Il problema sta nel fatto che il Supplente Nerd, avendo diligentemente ottemperato agli obblighi vaccinali, si è positivizzato e ammalato dopo sei giorni esatti dall'aver messo piede a scuola. Non credo a causa dei ragazzi, visto che i contatti dei contatti dei cugini dei contatti erano già a casa. Comunque è stato assente lui, è stato assente il vicepreside Faina, è stata assente la dirigente, non sono ancora rientrati tutti e tre. La nave era quindi nelle capaci mani dell'Orsone, di Jane Eyre e dell'Amazzone, credo supportati dal Gattopardo della segreteria. La scuola non è crollata, ma solo Dio sa cosa troverò al ritorno. La Valchiria pranza con me ogni 15 giorni, lei e Carter mi tengono informata con cura. Quella Cattiva,  che mi ha sostituito come coordinatrice di classe, sta lavorando benissimo. Ma sono i ragazzi che non so come saranno. Non per la mia assenza, cioè, anche, ma in generale per lo sconvolgimento. Il programma è indietro da morire ovunque e di qualunque cosa. La sala prof me la immagino come un luogo di disperate strida (alle 7.35, quando si definiscono le sostituzioni del giorno) e di cupi silenzi nelle ore buche. Ho fatto arrivare sul tavolo cioccolatini e biscottini di meliga tramite la Valchiria e qualcuno mi ha scritto con lacrimuccia grata. Mi mancano in modo esagerato i colleghi,  i titani e anche i meno titanici. 

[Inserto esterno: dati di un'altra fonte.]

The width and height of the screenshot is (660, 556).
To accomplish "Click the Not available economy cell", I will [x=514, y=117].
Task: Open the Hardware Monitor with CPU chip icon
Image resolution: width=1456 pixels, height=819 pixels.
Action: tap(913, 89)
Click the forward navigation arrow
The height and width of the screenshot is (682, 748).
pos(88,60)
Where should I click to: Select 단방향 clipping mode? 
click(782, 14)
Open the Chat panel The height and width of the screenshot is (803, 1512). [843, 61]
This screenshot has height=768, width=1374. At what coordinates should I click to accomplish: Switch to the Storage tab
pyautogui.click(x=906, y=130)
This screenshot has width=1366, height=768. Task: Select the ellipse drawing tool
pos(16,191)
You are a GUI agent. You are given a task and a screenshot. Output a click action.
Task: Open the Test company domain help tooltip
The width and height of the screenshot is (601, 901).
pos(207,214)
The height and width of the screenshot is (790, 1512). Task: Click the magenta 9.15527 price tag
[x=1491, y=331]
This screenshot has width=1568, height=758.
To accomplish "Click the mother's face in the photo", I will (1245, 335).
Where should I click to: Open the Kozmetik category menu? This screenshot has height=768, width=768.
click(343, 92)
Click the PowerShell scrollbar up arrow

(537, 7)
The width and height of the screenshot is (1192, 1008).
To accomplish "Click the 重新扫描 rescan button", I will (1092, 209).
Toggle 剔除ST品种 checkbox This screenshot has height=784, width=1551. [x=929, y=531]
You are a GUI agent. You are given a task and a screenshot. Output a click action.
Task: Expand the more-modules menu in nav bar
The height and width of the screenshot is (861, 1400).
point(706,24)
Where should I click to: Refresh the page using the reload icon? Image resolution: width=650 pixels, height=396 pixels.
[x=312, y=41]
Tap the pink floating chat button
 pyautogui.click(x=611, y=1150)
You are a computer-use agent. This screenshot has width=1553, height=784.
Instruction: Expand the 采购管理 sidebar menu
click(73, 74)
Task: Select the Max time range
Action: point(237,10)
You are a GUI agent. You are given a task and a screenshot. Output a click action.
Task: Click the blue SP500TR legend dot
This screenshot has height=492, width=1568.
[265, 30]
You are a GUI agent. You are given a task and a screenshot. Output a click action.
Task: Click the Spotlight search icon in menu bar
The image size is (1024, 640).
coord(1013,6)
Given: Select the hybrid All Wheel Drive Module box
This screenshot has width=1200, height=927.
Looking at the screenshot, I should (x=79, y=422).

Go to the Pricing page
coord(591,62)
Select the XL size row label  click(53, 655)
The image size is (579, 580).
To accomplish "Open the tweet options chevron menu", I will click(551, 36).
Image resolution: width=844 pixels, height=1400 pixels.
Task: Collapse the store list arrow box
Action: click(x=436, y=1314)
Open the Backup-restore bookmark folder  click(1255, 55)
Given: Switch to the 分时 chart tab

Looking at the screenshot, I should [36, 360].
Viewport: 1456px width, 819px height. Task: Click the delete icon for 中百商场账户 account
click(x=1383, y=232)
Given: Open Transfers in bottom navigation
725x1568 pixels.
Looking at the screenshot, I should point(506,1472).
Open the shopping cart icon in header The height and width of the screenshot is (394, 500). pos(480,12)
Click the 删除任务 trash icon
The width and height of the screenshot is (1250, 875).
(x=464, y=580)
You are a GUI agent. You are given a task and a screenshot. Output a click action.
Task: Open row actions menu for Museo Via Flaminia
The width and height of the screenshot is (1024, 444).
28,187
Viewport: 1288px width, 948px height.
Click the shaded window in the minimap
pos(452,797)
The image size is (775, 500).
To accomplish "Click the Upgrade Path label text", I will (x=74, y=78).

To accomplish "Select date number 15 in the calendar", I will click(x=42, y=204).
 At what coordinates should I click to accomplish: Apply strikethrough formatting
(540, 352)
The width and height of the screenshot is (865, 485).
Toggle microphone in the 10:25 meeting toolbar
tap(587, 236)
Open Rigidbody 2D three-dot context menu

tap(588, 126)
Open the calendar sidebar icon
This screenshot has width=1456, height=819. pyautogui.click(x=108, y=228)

Intanto che sono a casa tiro le somme del 2021 e, porca troccola, mi accorgo che sono un rottame. Sono così un rottame a livello emotivo che gli altri non sanno nemmeno quanto sono un rottame, perché ho iniziato a nascondermi sempre meglio. Ormai funziono anche quando non ho più sangue nelle vene. Ovviamente almeno una persona lo sa, come sto. E che lui sia una delle cause, se non la principale, di tale stato, sa anche questo, certo. 

Mi ritiro spesso nella Casa dei Sogni a Paesino da Cartolina. Con i giorni della merla sballati e trasformati in una specie di primavera, mi ritrovo a pranzare a base di crackers e barrette seduta fuori, al sole, anche se col cappotto. L'altro giorno c'era un pettirosso. 

Non ho alcuna intenzione di darmi per vinta. Questo, almeno, è chiaro. 


(Bulesumme*: termine genovese per indicare il mare quando ribolle inquieto e infido, prima di alzare proprio le onde in tempesta)

venerdì 21 gennaio 2022

Di quella volta che finii per sbaglio a un corso che non era di yoga

Finiva il 2018, anno chiaramente da annoverare tra quelli di merda. Di lì a poco la Princi, che mi rivolgeva di nuovo la parola dopo mesi e mesi di monosillabi e sguardi sprezzanti (DIECI mesi. Giuro. Continuativi) avrebbe rotto in modo plateale con il Tipello, fatto in poche settimane una riga di cazzate di proporzioni ciclopiche e dato il via ad altri dieci mesi, stavolta di anoressia. 

Un giorno ero in ufficio e, aprendo le email, ne trovo una dell'associazione sportiva che mi aveva vidimato il patentino da insegnante di yoga alla fine del 2016. Mi avvisano che, essendo passati 24 mesi, devo per forza caricare 40 ore di formazione svolte, o il patentino non sarà rinnovato. Propongono anche un loro corso, in caso io non abbia provveduto a svolgere le ore. 

Io considero brevemente la situazione: sono reduce da un 2017 in cui mio marito era quasi interamente fuori di testa, e da un 2018 di merda. Chi poteva mai ricordare che ci fossero da fare 40 ore di formazione? Ho iniziato a insegnare yoga, e ancora grazie che ci sono arrivata. Come un sol uomo, quindi, scatto e compilo la mia iscrizione a questo corso,  che si svolgerà in due weekend tra gennaio e febbraio 2019. Si tratta di un corso sulla comunicazione. Alzo le spalle: con tutte le ore di formazione inutili che ho fatto per la scuola, non mi ucciderà. Mi siederò in fondo, con un pacco di temi da correggere sulle ginocchia, e aspetterò che finisca.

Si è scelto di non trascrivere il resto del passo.